Assessment of antitumor effect of 2-(6,8-dimethyl-5-nitro-4-chloroquinoline-2-yl)-5,6,7-trichloro-1,3-tropolone in subcutaneous xenografts of A-549 tumor cell culture.

Abstract

e20520 Background: The aim of the study was an assessment of antitumor effect of 2-(6,8-dimethyl-5-nitro-4-chloroquinoline-2-yl)-5,6,7-trichloro-1,3-tropolone for subcutaneous xenografts of A-549 lung tumor cells in immunodeficient Balb/c Nude mice. Methods: 2-(6,8-dimethyl-5-nitro-4-chloroquinoline-2-yl)-5,6,7-trichloro-1,3-tropolone is a new compound in the series of 2-quinoline-2-yl-1,3-tropolone derivatives. The study included 50 immunodeficient Balb/c Nude mice divided into 5 groups depending on the dosage of the studied substance (0.0055; 0.055; 0.55 and 2.75 mg/g).
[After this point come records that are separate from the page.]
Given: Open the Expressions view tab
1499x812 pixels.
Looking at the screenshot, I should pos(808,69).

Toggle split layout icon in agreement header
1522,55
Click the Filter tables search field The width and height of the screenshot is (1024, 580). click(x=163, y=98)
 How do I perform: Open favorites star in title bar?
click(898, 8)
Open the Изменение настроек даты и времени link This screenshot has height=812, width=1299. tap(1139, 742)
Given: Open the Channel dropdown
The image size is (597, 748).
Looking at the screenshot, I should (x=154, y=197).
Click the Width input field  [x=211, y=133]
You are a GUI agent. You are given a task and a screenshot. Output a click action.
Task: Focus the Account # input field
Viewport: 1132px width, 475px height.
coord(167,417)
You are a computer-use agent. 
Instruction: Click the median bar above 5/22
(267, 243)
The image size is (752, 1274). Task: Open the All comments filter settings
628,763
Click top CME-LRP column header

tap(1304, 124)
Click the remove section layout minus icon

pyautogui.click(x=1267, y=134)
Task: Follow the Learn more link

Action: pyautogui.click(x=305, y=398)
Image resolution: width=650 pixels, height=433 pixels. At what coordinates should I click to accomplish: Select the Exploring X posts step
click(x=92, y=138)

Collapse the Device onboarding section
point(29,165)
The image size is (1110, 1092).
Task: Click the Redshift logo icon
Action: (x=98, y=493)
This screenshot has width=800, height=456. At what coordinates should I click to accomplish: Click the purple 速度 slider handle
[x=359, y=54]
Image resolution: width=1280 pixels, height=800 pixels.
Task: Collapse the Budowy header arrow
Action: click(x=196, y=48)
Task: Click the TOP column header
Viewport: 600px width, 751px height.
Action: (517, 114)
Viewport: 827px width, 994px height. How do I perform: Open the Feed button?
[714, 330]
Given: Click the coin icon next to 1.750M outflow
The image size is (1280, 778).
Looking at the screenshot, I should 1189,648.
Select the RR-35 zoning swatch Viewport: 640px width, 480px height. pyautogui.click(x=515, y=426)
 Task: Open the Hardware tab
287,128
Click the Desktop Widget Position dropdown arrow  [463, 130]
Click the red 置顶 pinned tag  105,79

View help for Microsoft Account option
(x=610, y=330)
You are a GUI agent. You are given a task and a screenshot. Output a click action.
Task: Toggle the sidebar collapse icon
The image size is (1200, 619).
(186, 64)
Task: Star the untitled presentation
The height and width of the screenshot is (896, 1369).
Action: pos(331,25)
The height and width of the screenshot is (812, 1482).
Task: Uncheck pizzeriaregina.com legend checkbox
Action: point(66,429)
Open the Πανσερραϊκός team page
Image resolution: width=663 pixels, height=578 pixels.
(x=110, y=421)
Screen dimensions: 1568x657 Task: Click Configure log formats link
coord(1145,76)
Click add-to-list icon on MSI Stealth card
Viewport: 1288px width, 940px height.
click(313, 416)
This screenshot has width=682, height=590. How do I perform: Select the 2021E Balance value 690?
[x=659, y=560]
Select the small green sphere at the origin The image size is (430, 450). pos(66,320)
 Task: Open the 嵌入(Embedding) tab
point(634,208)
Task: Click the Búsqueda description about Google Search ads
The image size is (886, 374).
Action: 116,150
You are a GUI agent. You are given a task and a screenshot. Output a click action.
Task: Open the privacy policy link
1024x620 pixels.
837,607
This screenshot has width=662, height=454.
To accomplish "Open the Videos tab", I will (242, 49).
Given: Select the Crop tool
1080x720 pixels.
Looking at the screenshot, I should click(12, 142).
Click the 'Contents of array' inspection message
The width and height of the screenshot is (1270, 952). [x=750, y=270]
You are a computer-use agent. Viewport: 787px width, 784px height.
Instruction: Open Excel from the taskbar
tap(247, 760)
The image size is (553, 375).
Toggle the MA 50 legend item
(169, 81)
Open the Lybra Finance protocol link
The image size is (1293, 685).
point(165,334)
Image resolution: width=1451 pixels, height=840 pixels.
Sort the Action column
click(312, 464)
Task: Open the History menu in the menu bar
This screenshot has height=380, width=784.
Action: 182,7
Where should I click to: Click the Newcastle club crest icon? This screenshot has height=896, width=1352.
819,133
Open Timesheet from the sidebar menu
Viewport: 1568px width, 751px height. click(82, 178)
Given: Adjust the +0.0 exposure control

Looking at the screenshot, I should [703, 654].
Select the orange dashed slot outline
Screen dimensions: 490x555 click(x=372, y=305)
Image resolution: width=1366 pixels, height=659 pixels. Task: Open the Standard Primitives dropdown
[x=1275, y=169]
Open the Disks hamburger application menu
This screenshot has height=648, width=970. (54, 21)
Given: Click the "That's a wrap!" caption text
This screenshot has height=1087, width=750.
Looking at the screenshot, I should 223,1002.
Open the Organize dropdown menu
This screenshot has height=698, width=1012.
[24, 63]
The A-549 cells of lung cancer were used as the xenograft. Antitumor effect of tropolone was evaluated by the inhibition of tumor growth (ITG%) and the index of tumor growth (I). The experiment lasted for 36 days starting from the first administration of substances. Results: Indicators of the average tumor volume on day 36 of the experiment in experimental groups 1, 2, 3 and 4 and in the control group were 678.9; 952.3; 1746.4; 2150.8 and 2729.5 mm3, respectively. The indices of tumor growth in groups 1, 2, 3 and 4 were statistically significantly lower than in group 5 (controls) starting from days 15, 21, 21 and 24, respectively, and until the end of the experiment. Maximal differences between groups 1 and 5 were observed on days 33 and 36 – by 3.7 (p = 0.01) and 4.1 (p = 0.003) times, respectively. Antitumor effect of 2-(6,8-dimethyl-5-nitro-4-chloroquinoline-2-yl)-5,6,7-trichloro-1,3-tropolone demonstrated by the study could be associated with various mechanisms. For example, its closely related compound – hinoktiol, according to numerous studies, has a cytotoxic effect associated with stopping the cell cycle, induction of apoptosis, DNA damage, and autophagic death of tumor cells. Conclusions: The study demonstrated statistically significant differences in xenograft volumes between all experimental groups and the control group. 2.75 mg/g of mouse weight was the most effective dosage of the studied compound leading to a slow decrease in tumor growth rates and a decrease in the volumes of subcutaneous xenografts.